WHO: Ariadne and Tuck (and others?) WHEN: Friday 25th WHERE: Erato's apartment WHAT: The Semi-Intoxicated Erato Investigation Squad WARNINGS: Breaking and entering
Gotta sober up Ariadne thought, slapping herself three times on the cheek and trying to force herself to think clearly; Asterion needed her to think clearly.
She'd woken in bed with a woman named Aisling – in her forties, smoking hot – and one of the naiads, and they'd had a liquid brunch while the naiad (who was only answering to Clover, these days) did their hair. Aisling had been staying at the house since St Patrick's Day, which incidentally had been the last time Ariadne had seen Dionysus. The last time Aisling had seen him, too, apart from the pictures he'd sent Ariadne later: partying with the dancing girls, wearing Aisling's uniform after marching the entire parade with them. Aisling was stubbornly parked at their house, purportedly till she got her uniform back, but Ariadne had seen enough people get a taste of Dionysus and need more to know that Aisling was looking for something in her life beside a uniform (which Ariadne knew she was never, ever getting back; but Dionysus would get her something better.) Half way through their second bottle of brunch-wine Cait had shown up with cream donuts which they'd descended on, voraciously; Cait was the woman in her sixties that Dionysus, back in January, had mistaken for his maid after breaking into her house. Both nipples and her navel pierced, now, she'd become a familiar sight around here.
Ariadne appreciated the donuts, soaking up the wine. A bit, anyway. They weren't sobering her up more than the thought that Asterion was hurting, though. She couldn't stand the idea he thought everyone hated him, though she could see perfectly why he'd jumped straight to that conclusion before considering any others. He'd lived a certain way for so long that those thought patterns were so deeply engrained, of course he couldn't see the way through on his own.

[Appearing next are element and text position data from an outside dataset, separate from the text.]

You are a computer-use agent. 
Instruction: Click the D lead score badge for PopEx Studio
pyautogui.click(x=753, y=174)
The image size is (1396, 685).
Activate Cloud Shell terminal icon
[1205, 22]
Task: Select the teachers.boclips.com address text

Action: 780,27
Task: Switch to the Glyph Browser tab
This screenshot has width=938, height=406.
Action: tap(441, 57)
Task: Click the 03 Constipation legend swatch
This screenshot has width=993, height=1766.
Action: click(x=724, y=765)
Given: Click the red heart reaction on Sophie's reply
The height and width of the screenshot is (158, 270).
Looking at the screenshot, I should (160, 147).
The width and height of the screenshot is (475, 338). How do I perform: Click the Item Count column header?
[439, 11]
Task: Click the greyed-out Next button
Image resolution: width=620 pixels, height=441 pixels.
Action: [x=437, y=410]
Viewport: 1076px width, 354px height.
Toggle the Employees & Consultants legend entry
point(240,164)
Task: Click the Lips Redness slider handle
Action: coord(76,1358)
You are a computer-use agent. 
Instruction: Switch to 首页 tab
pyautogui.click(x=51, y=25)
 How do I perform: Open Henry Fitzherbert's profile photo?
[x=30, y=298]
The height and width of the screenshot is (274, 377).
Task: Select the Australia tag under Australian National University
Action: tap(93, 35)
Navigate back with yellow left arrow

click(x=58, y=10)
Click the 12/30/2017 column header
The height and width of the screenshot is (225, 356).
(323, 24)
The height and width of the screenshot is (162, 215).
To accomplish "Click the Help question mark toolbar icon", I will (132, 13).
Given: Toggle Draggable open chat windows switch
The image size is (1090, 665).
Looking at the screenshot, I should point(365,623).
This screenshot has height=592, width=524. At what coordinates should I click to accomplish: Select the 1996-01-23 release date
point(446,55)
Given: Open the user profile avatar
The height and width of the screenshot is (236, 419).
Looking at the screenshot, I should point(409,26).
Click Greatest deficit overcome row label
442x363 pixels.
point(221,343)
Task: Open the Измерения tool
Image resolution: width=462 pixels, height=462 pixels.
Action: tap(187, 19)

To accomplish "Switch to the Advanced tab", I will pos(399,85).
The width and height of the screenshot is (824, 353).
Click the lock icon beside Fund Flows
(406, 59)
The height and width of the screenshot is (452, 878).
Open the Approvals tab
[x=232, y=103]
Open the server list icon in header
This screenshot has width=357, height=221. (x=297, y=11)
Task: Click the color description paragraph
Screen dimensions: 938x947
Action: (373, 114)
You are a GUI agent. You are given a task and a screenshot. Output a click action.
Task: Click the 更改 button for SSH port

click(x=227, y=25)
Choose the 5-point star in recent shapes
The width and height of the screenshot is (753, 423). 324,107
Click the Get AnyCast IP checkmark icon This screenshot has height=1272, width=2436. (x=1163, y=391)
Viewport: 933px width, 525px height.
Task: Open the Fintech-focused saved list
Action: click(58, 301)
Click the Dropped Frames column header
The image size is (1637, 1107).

Ariadne adored what he had going with Erato, though. She made her brother smile and he so deserved to smile. And Ariadne didn't think that Erato would hurt Asterion on purpose but perhaps she might be being a little careless with his feelings? Perhaps some new love had swept her off her feet and she'd forgotten about her sweet monster? If that was the case, well, then she and Ariadne were going to have a talk and figure out some kind of damage control, minimise Asterion's oncoming hurt.
She was absolutely certain Erato didn't just have a cold and was embarrassed about a snotty nose. The Muses were so rarely ever sick, especially not while living in the same city as Apollo, but the suggestion had been something to say to keep Asterion from believing that anything was his fault.
But when Erato didn't respond to the knocks on her door, and when Ariadne dropped to her stomach to scan under the door for movement and saw none, Ariadne considered the other possibilities. From the other side of the door she could hear the sound of Erato's cats, and you didn't need to be married to a patron of cats to recognise their cries as lonely ones.
Erato was a muse, after all; they rarely got colds, sure, but on the other hand, they got kidnapped a lot. It was a raw deal those goddesses wound up with.
Still, she needed to get into that apartment and find out more before jumping wildly to any conclusions. Ariadne climbed to her feet and searched around the door with her fingertips, incase Erato was trusting enough to hide a key along the top of the frame. No luck there, so Ariadne tried knocking at Erato's neighbors door instead; Erato was friendly, the kind of friendly that would get to know her neighbors even in New York, but said neighbors, on both sides, weren't home.
Plan C then. C for crime. Ariadne lay herself back down on the floor in front of Erato's door, poking the ends of her hair through underneath it so the cats could play with it, and dialed her favourite outlaw lover.